Running this in production catches issues that CI alone misses. Type-safety gaps where a cast silently drops an error, edge cases in async handling, race conditions in queue processing. The exact bugs that usually only surface in production if you are unlucky, caught before the code leaves the branch.

Rules are the operating system

Every time an agent does something wrong, I add a rule. The rules file is a living document that grows with every mistake. The same error never happens twice.

The list looks like this in any of my repos:

Match existing patterns.
No new dependencies without justification.
Write tests for every behavioral change.
Document the why, not just the what.

Each line exists because an agent once made a bad decision I had to fix manually. Over time the file becomes the best documentation the project has, not because anyone sat down to write docs, but because every lesson was captured in real time as a direct response to a failure.

Rules accumulate and eventually start contradicting each other. “Keep it simple” and “add comprehensive error handling” pull in opposite directions. The agent tries to satisfy both and produces over-engineered code handling errors nobody will hit. So you periodically consolidate.

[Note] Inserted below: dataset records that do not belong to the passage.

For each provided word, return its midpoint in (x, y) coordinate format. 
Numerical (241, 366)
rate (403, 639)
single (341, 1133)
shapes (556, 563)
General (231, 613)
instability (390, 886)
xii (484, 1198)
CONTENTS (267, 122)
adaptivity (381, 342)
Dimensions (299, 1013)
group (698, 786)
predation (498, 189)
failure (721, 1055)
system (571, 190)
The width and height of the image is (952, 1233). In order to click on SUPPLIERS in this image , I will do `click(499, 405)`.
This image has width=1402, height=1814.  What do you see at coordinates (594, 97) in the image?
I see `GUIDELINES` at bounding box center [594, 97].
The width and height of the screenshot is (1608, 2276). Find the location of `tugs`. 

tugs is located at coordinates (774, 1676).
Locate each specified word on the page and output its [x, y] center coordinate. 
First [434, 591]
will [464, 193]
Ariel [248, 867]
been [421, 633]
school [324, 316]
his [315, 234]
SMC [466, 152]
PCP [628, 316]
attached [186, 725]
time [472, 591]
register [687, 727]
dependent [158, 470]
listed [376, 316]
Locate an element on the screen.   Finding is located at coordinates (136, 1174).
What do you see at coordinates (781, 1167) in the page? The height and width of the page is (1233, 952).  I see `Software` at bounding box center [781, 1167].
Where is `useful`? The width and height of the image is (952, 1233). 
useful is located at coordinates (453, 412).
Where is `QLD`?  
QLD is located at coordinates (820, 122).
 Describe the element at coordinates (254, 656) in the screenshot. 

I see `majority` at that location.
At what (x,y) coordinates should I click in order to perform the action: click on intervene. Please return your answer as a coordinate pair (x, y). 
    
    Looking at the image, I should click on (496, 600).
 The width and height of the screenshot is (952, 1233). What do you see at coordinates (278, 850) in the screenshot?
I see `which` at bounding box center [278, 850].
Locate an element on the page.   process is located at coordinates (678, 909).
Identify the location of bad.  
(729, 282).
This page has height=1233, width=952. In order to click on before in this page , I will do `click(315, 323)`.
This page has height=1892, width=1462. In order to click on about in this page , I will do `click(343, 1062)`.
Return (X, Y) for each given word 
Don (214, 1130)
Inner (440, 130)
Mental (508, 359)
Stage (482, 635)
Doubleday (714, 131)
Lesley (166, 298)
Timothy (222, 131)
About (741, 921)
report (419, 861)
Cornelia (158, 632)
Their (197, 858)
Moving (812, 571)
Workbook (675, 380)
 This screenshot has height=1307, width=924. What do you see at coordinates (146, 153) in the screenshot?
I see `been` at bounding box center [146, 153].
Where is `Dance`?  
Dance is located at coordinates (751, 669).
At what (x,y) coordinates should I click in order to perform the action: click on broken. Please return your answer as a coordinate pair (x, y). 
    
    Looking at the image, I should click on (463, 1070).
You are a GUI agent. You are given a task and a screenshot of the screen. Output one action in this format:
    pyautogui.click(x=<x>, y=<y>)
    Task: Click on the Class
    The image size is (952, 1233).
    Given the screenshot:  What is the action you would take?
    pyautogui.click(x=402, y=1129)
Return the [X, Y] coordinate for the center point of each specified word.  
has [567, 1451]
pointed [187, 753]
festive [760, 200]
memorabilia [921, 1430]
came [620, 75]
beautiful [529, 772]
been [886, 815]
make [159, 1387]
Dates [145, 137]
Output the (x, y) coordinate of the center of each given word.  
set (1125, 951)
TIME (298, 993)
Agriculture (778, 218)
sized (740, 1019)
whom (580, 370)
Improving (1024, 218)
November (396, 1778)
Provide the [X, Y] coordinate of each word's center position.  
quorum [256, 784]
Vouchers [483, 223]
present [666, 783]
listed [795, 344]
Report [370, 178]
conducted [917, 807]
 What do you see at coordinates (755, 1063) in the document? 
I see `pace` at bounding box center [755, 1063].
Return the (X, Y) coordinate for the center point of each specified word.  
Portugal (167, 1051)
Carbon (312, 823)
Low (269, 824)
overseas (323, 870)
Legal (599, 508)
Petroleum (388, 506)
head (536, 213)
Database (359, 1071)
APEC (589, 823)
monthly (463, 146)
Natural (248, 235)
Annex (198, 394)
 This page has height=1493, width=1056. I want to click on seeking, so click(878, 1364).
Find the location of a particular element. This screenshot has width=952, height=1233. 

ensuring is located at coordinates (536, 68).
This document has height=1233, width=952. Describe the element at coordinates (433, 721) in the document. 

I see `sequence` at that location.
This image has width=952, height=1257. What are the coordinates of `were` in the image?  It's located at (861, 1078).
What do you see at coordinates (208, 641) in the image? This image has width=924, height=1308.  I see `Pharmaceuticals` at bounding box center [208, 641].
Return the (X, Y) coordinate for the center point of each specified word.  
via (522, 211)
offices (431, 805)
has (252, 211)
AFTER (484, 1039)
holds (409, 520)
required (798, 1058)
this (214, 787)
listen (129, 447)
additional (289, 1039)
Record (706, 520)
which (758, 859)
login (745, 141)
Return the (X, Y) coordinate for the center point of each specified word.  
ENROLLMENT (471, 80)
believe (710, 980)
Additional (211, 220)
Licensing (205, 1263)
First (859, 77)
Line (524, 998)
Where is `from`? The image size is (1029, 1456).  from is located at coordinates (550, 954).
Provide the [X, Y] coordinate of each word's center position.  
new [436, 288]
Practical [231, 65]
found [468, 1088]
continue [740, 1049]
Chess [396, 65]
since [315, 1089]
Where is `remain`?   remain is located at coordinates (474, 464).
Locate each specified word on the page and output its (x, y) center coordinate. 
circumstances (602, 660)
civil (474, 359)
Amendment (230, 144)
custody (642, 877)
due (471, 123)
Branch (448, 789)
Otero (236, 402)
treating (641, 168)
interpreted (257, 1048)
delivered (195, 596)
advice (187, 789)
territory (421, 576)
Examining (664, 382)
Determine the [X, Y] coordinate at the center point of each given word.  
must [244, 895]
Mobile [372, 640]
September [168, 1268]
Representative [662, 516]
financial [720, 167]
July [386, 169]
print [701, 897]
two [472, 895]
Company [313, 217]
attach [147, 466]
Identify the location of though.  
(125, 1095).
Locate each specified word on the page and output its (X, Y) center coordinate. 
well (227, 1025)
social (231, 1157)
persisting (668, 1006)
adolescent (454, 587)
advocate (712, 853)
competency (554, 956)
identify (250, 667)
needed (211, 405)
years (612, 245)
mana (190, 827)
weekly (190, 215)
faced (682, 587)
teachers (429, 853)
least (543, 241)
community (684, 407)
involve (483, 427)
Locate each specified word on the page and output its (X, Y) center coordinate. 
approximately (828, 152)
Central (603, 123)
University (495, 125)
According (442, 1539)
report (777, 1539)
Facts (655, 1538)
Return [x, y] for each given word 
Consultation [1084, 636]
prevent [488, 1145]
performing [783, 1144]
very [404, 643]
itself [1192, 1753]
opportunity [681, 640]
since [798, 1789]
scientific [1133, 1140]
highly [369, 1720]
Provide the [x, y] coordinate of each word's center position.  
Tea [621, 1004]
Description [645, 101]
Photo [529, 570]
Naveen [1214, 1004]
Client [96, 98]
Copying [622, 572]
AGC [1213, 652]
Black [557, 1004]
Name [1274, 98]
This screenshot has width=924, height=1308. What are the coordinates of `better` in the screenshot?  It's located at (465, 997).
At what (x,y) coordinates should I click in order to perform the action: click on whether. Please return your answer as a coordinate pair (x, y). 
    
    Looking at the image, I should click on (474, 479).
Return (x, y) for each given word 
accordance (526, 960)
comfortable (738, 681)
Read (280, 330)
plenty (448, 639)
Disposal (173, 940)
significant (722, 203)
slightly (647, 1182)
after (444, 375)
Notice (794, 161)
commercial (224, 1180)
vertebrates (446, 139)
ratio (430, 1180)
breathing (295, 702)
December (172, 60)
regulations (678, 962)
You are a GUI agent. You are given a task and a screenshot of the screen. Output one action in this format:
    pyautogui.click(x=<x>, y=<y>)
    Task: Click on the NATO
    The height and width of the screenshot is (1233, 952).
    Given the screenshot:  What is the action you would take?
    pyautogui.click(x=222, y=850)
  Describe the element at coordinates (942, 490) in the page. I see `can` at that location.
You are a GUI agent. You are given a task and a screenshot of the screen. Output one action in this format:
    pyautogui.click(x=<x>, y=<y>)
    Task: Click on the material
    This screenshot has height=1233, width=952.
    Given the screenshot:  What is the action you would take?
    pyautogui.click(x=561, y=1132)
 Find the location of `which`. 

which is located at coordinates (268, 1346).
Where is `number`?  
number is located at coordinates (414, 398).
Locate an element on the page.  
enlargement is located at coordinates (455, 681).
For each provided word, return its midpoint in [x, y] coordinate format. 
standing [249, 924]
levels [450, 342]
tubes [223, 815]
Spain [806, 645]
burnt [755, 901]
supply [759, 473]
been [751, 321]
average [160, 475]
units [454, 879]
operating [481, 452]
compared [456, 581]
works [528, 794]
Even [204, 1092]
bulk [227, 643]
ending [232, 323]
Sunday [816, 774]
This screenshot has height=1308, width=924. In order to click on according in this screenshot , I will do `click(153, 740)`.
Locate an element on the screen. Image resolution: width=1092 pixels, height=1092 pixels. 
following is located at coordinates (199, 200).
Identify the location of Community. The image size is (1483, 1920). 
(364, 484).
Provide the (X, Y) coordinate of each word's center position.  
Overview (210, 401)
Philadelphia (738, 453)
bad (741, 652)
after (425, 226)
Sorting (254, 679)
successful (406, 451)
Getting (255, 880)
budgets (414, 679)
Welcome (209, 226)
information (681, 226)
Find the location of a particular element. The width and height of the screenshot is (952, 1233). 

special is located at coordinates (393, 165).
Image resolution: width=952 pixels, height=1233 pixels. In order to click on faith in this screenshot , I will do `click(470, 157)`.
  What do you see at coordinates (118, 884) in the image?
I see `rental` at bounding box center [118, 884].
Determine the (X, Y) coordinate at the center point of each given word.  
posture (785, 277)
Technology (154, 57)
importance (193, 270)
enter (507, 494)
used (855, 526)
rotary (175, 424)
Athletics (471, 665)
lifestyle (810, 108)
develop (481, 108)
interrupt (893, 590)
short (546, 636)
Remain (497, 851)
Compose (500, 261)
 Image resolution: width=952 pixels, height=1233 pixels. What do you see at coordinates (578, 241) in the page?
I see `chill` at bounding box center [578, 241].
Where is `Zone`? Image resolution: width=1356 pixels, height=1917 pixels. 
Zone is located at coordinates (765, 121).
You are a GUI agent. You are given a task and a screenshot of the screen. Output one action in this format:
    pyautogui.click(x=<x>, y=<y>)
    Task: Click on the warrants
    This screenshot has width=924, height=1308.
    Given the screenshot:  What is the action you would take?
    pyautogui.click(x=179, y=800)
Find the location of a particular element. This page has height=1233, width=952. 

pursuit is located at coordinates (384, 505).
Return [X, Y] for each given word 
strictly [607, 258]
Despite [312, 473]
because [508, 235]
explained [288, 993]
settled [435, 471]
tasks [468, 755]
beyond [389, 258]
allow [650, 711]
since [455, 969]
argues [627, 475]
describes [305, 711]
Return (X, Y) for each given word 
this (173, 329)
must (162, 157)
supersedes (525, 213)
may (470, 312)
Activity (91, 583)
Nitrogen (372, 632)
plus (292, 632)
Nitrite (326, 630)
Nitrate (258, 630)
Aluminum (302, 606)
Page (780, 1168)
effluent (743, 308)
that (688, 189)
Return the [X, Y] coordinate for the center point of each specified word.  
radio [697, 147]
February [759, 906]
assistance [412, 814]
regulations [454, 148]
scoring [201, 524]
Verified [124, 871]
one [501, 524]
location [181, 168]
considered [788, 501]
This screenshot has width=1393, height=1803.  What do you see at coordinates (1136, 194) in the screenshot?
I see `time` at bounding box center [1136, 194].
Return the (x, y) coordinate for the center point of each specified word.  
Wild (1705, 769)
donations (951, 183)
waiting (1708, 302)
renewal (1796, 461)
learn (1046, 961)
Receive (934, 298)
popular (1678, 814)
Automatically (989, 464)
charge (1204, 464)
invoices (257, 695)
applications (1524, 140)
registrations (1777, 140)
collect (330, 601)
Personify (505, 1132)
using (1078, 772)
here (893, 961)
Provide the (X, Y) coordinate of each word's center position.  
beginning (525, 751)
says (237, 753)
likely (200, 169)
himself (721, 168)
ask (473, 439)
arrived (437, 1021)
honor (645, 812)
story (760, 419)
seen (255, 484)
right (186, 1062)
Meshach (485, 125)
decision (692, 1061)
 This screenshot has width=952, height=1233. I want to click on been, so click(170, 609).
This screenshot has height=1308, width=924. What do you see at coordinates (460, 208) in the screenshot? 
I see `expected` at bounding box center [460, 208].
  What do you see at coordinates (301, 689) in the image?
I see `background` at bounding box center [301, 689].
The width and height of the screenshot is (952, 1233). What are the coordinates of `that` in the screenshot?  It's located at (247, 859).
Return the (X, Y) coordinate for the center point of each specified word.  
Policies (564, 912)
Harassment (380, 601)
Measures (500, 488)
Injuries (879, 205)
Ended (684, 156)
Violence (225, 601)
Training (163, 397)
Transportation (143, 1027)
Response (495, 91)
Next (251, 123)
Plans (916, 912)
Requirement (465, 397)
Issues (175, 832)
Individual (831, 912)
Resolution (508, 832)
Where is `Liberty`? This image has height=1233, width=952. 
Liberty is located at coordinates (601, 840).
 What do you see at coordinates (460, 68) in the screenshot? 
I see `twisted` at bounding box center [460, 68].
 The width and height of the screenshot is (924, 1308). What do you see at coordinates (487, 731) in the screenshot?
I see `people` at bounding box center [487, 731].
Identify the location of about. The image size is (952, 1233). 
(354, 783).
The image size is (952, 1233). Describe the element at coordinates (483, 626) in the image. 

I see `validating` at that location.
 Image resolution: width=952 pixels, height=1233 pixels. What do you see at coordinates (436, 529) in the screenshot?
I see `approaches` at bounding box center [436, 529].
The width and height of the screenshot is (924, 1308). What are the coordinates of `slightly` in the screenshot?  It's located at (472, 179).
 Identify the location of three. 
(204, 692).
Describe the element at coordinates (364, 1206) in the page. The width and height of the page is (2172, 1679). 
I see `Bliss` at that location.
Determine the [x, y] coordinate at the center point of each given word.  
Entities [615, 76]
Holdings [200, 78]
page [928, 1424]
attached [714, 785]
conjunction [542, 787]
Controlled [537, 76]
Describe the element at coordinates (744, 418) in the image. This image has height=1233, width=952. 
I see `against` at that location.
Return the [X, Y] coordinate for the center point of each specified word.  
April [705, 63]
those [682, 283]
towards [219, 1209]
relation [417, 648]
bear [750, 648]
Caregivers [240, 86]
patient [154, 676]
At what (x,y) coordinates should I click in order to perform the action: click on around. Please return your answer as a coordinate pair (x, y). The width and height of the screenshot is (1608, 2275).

Remove what is obsolete. Merge overlap. Refactor the rules the way you refactor code.

Own the outcome

Do not assume agents will magically adapt to your codebase. They will not read your mind, infer your architectural preferences, or understand your business context without explicit guidance. Every shortcut you take during setup costs you ten times more in cleanup later.

The agent writes the code, but you own the product. Review PRs when you need to. Open follow-up issues when the execution missed the mark. You still need to understand the architectural decisions and maintain the overall mental model. The agent is the workforce. You are the engineering lead.

This technology is early. It is not perfect. But it is already changing how I build, and the next year is going to be louder than the last one.